BEGIN TEXT EXCERPT

Sunday, July 17, 2005

July 24, 2005 - Year A - Pentecost +10

Genesis 29:15-28 or 1 Kings 3:5-12
Psalm 105:1-11, 45b or Psalm 119:129-136
Romans 8:26-39
Matthew 13:31-33, 44-52


The spirit helps us in our weakness of understanding the signs of our time, the parables of life, the history we are cycling through again.

As we listen in this week it will be interesting to see what surprises us and to ask how surprised we should be. After all we have been at this business of applying our knowledge of good and evil for a long time. Ordinarily we might expect to be further along than we are. However, we do continue to frame things in light of what has worked for us before and this gets in our way of reframing to take new life into account.

6 comments:

  1. Matthew 13:31-33, 44-52

    Three interrelated comments from my weekly comments at wesleyspace.net

    1. Try talking simply about "the kingdom of God." Religious talk can get us talking past ourselves. Another way to use parables is to move us from yesterday to tomorrow. Simply talking about a desired future brings image after image to mind. So, wherever you see "kingdom" you might want to substitute "desired future."

END TEXT EXCERPT

**PROBLEM REQUIREMENTS:** Continue the lectionary post for Pentecost +10 from the point where it stops. The data items after this point have no connection to the lectionary post.

BEGIN PROVIDED MATERIAL

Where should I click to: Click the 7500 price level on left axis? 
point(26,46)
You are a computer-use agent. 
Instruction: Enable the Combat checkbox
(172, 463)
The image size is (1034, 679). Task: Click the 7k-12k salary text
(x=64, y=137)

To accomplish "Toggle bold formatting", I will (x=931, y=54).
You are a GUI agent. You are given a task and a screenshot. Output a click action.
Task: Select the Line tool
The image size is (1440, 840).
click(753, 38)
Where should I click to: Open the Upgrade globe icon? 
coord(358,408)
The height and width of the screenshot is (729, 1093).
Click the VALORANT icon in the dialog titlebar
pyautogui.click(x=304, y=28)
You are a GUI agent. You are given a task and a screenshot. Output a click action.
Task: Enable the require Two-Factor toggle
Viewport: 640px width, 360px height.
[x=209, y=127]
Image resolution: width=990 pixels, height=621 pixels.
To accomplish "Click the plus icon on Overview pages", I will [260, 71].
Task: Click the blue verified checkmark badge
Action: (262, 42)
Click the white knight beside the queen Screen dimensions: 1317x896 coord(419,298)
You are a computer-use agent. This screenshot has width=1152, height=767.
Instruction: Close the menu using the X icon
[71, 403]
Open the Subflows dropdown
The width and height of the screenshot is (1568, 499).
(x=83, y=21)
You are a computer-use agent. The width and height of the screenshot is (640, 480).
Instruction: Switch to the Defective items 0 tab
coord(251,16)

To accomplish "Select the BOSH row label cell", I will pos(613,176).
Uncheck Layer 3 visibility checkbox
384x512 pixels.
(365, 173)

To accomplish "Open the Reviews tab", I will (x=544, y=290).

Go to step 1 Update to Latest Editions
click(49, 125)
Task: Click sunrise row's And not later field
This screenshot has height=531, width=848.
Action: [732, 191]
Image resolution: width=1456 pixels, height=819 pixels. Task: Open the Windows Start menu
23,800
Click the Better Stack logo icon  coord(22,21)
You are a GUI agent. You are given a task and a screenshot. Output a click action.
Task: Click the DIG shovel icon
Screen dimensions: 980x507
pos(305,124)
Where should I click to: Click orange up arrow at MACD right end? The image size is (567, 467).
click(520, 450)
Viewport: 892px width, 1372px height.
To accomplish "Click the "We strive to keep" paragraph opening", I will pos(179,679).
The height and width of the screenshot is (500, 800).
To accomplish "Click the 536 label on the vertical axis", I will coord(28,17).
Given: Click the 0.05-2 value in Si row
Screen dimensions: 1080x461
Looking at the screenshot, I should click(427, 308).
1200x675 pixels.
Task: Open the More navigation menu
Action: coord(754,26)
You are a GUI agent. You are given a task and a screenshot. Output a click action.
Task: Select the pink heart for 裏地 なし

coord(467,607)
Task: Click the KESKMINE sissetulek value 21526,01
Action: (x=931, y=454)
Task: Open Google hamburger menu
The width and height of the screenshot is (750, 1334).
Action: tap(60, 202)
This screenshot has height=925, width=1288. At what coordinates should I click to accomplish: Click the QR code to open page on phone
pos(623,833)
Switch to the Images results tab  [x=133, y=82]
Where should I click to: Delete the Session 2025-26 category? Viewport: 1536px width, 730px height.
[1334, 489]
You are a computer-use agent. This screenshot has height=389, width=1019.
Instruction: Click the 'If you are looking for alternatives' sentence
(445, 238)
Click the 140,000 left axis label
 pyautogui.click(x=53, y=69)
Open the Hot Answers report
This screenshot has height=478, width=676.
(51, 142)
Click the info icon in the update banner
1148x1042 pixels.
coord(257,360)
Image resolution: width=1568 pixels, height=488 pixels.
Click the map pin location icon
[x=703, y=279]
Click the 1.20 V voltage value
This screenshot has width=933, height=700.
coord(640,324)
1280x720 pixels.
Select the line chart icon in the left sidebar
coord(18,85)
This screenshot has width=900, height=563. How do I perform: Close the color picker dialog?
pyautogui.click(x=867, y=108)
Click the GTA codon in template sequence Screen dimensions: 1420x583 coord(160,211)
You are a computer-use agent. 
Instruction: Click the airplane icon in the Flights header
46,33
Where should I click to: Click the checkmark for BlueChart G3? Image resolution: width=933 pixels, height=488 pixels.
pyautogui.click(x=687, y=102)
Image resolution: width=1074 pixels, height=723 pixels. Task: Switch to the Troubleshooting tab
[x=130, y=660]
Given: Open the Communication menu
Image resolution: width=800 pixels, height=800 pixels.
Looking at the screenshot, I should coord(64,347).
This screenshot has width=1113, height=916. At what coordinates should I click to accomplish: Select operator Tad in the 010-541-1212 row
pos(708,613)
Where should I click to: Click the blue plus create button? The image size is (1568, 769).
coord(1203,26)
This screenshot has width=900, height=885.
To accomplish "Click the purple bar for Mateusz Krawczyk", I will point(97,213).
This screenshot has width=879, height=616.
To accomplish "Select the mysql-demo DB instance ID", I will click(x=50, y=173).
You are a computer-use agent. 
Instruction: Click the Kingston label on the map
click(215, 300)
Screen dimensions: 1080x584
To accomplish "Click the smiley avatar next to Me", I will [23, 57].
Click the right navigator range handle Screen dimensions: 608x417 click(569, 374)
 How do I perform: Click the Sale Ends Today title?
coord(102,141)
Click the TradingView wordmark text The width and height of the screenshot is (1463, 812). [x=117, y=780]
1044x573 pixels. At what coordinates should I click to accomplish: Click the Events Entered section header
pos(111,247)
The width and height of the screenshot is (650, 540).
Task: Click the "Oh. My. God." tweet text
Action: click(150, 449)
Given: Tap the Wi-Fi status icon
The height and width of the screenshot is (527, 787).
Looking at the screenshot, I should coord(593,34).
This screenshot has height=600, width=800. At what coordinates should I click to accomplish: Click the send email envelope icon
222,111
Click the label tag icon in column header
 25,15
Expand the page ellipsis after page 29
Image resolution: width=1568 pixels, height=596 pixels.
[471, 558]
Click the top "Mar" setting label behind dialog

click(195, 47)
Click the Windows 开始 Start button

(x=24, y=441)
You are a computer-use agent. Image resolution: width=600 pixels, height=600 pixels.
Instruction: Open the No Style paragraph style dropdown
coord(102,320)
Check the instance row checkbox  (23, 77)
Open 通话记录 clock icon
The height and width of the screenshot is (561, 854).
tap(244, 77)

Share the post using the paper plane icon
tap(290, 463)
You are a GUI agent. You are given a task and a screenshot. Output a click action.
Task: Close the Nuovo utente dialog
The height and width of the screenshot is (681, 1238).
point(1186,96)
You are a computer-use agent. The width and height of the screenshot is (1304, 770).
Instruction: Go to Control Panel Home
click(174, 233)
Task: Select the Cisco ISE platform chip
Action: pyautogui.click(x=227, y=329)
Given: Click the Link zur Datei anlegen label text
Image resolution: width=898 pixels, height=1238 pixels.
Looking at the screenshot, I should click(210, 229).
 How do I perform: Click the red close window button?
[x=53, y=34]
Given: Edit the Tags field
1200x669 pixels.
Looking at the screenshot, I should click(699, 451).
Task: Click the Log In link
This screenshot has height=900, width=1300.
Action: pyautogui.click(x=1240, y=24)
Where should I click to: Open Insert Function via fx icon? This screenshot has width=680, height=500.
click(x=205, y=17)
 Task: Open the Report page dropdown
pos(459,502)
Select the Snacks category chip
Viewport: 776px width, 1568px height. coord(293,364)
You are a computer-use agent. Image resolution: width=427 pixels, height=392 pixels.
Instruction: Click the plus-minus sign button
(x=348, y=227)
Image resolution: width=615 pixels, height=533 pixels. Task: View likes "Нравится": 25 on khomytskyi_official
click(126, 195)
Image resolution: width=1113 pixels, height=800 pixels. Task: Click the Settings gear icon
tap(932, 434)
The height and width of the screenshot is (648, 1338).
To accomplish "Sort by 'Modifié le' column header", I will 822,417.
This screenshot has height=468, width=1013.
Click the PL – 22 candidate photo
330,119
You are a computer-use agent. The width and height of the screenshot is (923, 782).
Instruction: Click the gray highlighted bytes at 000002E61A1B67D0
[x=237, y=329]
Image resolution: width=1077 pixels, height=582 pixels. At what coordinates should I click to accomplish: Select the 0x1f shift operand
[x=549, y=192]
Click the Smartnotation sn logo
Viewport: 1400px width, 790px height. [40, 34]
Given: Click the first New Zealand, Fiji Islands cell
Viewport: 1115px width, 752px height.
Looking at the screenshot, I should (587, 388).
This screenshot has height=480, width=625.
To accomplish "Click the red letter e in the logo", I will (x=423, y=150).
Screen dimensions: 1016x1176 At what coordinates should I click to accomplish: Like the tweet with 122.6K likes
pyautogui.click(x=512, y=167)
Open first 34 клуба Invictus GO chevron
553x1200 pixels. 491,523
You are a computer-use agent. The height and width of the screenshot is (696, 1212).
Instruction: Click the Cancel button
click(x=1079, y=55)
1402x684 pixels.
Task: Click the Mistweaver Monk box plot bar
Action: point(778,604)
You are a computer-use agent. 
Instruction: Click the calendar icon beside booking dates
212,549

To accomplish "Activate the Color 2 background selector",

END PROVIDED MATERIAL

**OUTPUT OF THE TASK:**
    2. When we are in touch with a desired future we are able access the old (the best of our heritage renewed) and the new (visions beyond any reason for them to come to pass). It is this sense of being able to be real that allows us to stand smack dab between yesterday and tomorrow to claim the best of both and to reimplement lost good and to put into place distant dreams.

    3. While there are a multitude of creative images for experiencing the presence of GOD, the best parable has always been the life of a human being who is able to listen to GOD and live with Neighbors. This sort of living always becomes visible in the world around. It takes the phenomenal growth of a mustard plant to grow one's self and provide space for others. It takes phenomenal power of yeast to raise the experiences of life to new heights. It takes the treasure of forgiveness, received and given, to move one to invest in making life better. It takes an expansive person to cast a wide enough net to catch all of life.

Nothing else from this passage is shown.